Gabeira capitaliza simpatias com seus sucessivos mea-culpas, ora se arrependendo da guerrilha, ora se arrependendo de sua participação na construção do partido mais corrupto do Ocidente. Há uma semana, em entrevista para a Folha de São Paulo, dizia estar vivendo, em seus 64 anos, uma crise existencial. Verdade que é mais honesto reconhecer o erro do que tentar justificá-lo, como faz Zé Dirceu. Mas 64, convenhamos, não é mais idade para viver crises existenciais. Quando Gabeira chegará à idade adulta? Aos 90, e depois morrer?

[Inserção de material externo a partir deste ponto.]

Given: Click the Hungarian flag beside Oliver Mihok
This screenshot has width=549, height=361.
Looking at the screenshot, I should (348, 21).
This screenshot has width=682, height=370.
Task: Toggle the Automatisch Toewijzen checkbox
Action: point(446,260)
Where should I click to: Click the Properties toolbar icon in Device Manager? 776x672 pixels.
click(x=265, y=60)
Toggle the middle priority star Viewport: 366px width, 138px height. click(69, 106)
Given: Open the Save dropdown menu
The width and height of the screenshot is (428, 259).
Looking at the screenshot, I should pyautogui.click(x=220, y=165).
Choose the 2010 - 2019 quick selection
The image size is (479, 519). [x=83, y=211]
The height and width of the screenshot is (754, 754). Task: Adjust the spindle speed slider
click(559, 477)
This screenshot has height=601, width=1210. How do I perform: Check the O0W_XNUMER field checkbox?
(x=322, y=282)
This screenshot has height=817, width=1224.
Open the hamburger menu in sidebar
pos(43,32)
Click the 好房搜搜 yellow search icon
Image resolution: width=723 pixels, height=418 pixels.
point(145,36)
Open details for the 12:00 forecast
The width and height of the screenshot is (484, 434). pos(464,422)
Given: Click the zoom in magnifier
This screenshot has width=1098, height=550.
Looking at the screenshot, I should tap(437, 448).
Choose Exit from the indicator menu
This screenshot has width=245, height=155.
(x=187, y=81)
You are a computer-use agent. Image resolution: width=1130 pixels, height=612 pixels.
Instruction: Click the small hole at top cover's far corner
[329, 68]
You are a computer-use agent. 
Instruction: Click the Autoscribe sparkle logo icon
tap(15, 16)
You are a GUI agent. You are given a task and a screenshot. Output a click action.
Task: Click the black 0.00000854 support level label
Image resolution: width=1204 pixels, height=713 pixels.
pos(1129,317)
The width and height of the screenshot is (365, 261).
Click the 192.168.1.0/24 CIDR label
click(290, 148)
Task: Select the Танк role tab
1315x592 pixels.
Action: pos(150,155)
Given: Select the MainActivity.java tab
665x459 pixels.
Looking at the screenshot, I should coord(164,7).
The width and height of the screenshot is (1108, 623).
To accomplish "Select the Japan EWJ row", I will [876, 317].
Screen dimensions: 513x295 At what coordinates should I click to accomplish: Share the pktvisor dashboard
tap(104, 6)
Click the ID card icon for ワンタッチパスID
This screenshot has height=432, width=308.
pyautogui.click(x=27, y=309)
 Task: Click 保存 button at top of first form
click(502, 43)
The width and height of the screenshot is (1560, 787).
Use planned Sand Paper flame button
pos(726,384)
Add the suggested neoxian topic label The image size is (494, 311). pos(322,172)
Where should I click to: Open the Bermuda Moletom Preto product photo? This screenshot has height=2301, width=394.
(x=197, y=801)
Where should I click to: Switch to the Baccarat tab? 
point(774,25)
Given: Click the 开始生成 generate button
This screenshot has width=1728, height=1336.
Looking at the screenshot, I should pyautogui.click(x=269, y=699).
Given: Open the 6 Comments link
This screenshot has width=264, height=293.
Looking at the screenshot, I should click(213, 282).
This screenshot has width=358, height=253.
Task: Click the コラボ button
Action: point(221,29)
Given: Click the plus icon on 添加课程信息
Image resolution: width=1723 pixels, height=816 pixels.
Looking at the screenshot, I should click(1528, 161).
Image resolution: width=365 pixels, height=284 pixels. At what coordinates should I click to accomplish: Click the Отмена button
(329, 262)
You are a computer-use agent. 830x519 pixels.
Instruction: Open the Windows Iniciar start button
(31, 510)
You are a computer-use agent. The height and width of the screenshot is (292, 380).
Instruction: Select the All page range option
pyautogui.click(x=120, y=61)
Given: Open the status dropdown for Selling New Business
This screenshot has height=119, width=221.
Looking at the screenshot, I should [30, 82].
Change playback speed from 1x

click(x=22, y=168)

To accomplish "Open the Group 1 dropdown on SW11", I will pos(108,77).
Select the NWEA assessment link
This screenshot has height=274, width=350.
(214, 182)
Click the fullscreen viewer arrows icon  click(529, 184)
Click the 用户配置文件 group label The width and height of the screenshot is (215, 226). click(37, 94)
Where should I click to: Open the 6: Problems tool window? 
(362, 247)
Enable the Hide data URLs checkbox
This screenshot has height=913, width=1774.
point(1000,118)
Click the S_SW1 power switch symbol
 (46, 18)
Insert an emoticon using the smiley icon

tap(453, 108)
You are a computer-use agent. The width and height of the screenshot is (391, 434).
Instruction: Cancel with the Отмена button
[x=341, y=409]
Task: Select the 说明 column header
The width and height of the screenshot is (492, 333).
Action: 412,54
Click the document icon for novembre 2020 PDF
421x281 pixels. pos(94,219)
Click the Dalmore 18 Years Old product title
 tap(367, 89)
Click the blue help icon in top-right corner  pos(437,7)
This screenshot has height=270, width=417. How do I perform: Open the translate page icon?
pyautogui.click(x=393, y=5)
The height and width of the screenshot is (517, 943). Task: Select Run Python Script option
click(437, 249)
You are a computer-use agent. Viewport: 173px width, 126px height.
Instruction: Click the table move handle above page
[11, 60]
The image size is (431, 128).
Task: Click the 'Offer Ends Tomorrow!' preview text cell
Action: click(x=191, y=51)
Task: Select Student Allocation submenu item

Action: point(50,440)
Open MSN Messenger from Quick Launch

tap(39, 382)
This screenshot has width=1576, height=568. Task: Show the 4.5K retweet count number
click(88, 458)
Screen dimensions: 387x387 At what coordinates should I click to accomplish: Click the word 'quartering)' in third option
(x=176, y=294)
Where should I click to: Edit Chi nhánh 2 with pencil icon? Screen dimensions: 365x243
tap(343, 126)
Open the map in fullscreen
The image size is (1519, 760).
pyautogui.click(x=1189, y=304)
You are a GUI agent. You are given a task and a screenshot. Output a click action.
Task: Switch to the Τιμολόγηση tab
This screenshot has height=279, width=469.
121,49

Em fusos horários diversos, Severino e Gabeira combateram o mesmo combate. Se Gabeira tirou Zé Dirceu do cárcere - onde melhor seria, para o bem do país, ter ficado - Severino tenta salvar do naufrágio o mesmo Zé Dirceu, hoje no poder por obra e graça de Gabeira. Gabeira salvou o terrorista que queria afundar o país pelas armas. Severino tenta salvar o mesmo ex-terrorista, que agora - dado o fracasso da luta armada - quis afundar o país através de método mais sutil, a corrupção.

Se naquela sessão na Câmara alguém viu um deputado destemido desejando moralizar as práticas políticas do Congresso, apontando de dedo um coroné do agreste desprovido de qualquer escrúpulo, este alguém se enganou. O que se viu, naquele momento, foi o roto dedurando o descosido.